This invention relates to structured phosphor screens.
Phosphor screens are used in the field of x-ray detection and imaging to convert high-energy x-ray photons into lower-energy optical photons; for each incident x-ray photon, multiple optical photons are generated. After passing through the phosphor screen, both x-ray and visible photons can then be detected using devices sensitive to electromagnetic radiation, such as an emulsified film or CCD camera.
In general, x-rays propagating through solid materials may be deflected, scattered, or absorbed. In the case of absorption, fluorescent or phosphorescent materials contained in phosphor screens emit photons in response to incident x-rays, yielding a scintillation of light in the ultra-violet (UV), visible, or infrared (IR) spectral range. In a particular example, calcium tungstate, a frequently used phosphorescent material, emits multiple photons in the spectral region of 400-500 nm following absorption of a single x-ray photon having an energy of about 35 KeV; in this case, 1000 initial x-ray photons result in the generation of about 180,000 optical photons (Physics of Radiology, A. B. Wolbarst, p. 184, 1993). The emission process, therefore, effectively amplifies the number of photons available for detection, thereby allowing high-contrast images to be produced.
In medical imaging applications, phosphor screens may be incorporated into radiographic cassettes, where they are used to expose a sheet of emulsified film. Typically, the phosphorescent material is polycrystalline in form and embedded in a binder; individual crystals of the phosphorescent material are usually on the order of 10 .mu.m in diameter. Following assembly, the radiographic cassette is positioned relative to a patient and x-ray source in order to detect x-rays passing through a plane of a target volume (such as a region of tumorous tissue) in the patient. To expose the film, an incident x-ray photon is absorbed by the phosphor screen, resulting in the emission of a series of lower-energy photons; through this process, the details of the target volume are imaged onto the film.
Alternatively, electronic detection devices, such as CCD cameras or diode arrays, can be placed behind the exposed phosphor screen to allow for detection of the emitted photons. Such equipment can be used to provide real-time imaging of objects in rapid motion, such as the heart.
In all cases, it is desirable to reduce the patient's risk of x-ray exposure during imaging procedures. One approach to minimize the amount of x-ray radiation required to produce a given image is to increase the amount of photon amplification (i.e., the degree of conversion of x-rays to optical photons) produced by the phosphor screen. This can be done using a number of methods: screens can be made thick (e.g., between 150 .mu.m and 1 mm) to increase the probability that incident x-ray photons are absorbed by the fluorescent or phosphorescent materials; alternatively, the density of such materials in the screen can be increased to improve the probability that x-ray absorption occurs.
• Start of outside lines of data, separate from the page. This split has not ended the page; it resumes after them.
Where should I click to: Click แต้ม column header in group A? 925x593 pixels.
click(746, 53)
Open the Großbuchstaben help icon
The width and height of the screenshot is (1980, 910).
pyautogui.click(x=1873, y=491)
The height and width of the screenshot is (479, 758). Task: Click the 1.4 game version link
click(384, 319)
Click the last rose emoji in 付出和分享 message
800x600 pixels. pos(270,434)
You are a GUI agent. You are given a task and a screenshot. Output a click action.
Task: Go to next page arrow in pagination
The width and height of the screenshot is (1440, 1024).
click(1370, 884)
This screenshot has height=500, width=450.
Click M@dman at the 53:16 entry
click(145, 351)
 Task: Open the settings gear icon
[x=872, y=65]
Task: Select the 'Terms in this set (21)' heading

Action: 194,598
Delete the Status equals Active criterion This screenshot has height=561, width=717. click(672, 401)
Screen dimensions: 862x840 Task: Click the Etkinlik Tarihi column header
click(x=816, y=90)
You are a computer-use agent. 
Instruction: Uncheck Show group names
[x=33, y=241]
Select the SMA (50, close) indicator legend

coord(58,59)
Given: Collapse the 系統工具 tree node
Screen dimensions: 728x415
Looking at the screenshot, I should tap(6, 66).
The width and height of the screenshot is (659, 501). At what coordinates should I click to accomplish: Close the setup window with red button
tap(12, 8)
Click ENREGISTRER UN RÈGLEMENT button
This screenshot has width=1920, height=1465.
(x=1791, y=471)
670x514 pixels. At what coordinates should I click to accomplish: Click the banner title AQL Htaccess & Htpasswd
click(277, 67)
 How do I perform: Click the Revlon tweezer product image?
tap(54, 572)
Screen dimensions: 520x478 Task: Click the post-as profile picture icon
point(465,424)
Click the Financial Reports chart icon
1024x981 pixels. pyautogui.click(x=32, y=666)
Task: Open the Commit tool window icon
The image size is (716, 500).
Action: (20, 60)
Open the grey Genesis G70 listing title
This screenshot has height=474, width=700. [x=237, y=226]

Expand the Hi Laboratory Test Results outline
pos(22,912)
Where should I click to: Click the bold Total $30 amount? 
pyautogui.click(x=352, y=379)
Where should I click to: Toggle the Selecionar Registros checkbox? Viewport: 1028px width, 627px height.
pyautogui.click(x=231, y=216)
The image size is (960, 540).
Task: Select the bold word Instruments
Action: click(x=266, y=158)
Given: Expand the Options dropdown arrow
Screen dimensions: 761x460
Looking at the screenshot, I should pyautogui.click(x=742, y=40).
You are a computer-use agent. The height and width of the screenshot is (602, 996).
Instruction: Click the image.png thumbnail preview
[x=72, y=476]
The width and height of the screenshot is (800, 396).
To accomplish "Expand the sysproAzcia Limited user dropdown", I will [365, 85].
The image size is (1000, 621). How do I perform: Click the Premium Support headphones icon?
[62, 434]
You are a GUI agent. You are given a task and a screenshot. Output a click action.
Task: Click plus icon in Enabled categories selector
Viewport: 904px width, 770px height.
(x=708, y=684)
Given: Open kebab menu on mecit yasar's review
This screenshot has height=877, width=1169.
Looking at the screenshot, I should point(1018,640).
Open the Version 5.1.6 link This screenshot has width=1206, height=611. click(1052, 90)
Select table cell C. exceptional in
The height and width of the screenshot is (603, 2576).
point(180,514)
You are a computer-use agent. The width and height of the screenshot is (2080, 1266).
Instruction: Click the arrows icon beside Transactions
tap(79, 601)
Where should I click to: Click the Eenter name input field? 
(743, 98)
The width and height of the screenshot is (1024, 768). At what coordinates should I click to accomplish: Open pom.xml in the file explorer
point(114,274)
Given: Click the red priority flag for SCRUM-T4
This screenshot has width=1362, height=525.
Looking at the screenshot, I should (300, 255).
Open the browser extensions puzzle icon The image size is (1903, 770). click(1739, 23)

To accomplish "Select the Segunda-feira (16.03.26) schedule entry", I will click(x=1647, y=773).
While both of these methods increase the degree of photon amplification produced by the phosphor screen, the resolution, or sharpness of the resultant image, typically decreases correspondingly. Optical photons emitted following x-ray absorption propagate outwardly and randomly in all directions. Spatial dispersion of the emitted optical field, as well as diffusion and scattering off of neighboring crystalline material in the phosphor screen, enlarges the area of the film (or detector) that is illuminated, resulting in a blurring of the resultant image. Additionally, the intensity of the emitted light decreases as it propagates away from the point of x-ray absorption, resulting in a further decline of image quality.
In summary, there exists a reciprocal relationship between the degree of amplification and resolution provided by the phosphor screen. Thicker screens provide increased sensitivity and decreased resolution for a given x-ray level. Thinner screens result in a sharper x-ray image, but require more x-ray photons to produce the image, resulting in an increase in the x-ray dosage to which the patient is exposed.
One technique used to fabricate high-resolution phosphor screens which provide suitable x-ray sensitivity involves segmenting the phosphor screen into a two-dimensional array of pixels. Following x-ray absorption, this design allows each pixel to channel emitted radiation to the light-sensitive detector. If the pixels are optically isolated, spatial dispersion and scattering effects which normally blur the x-ray-induced image are reduced. Ito et al., IEEE Trans. Nuc. Sci. Vol. 34, p. 401, describe a two-dimensional phosphor screen which consists of individual CsI(Na) crystals grown on glass fibers etched onto a glass plate. In U.S. Pat. No. 5,302,423, a method for fabricating pixelized phosphors using optical ablation techniques is described.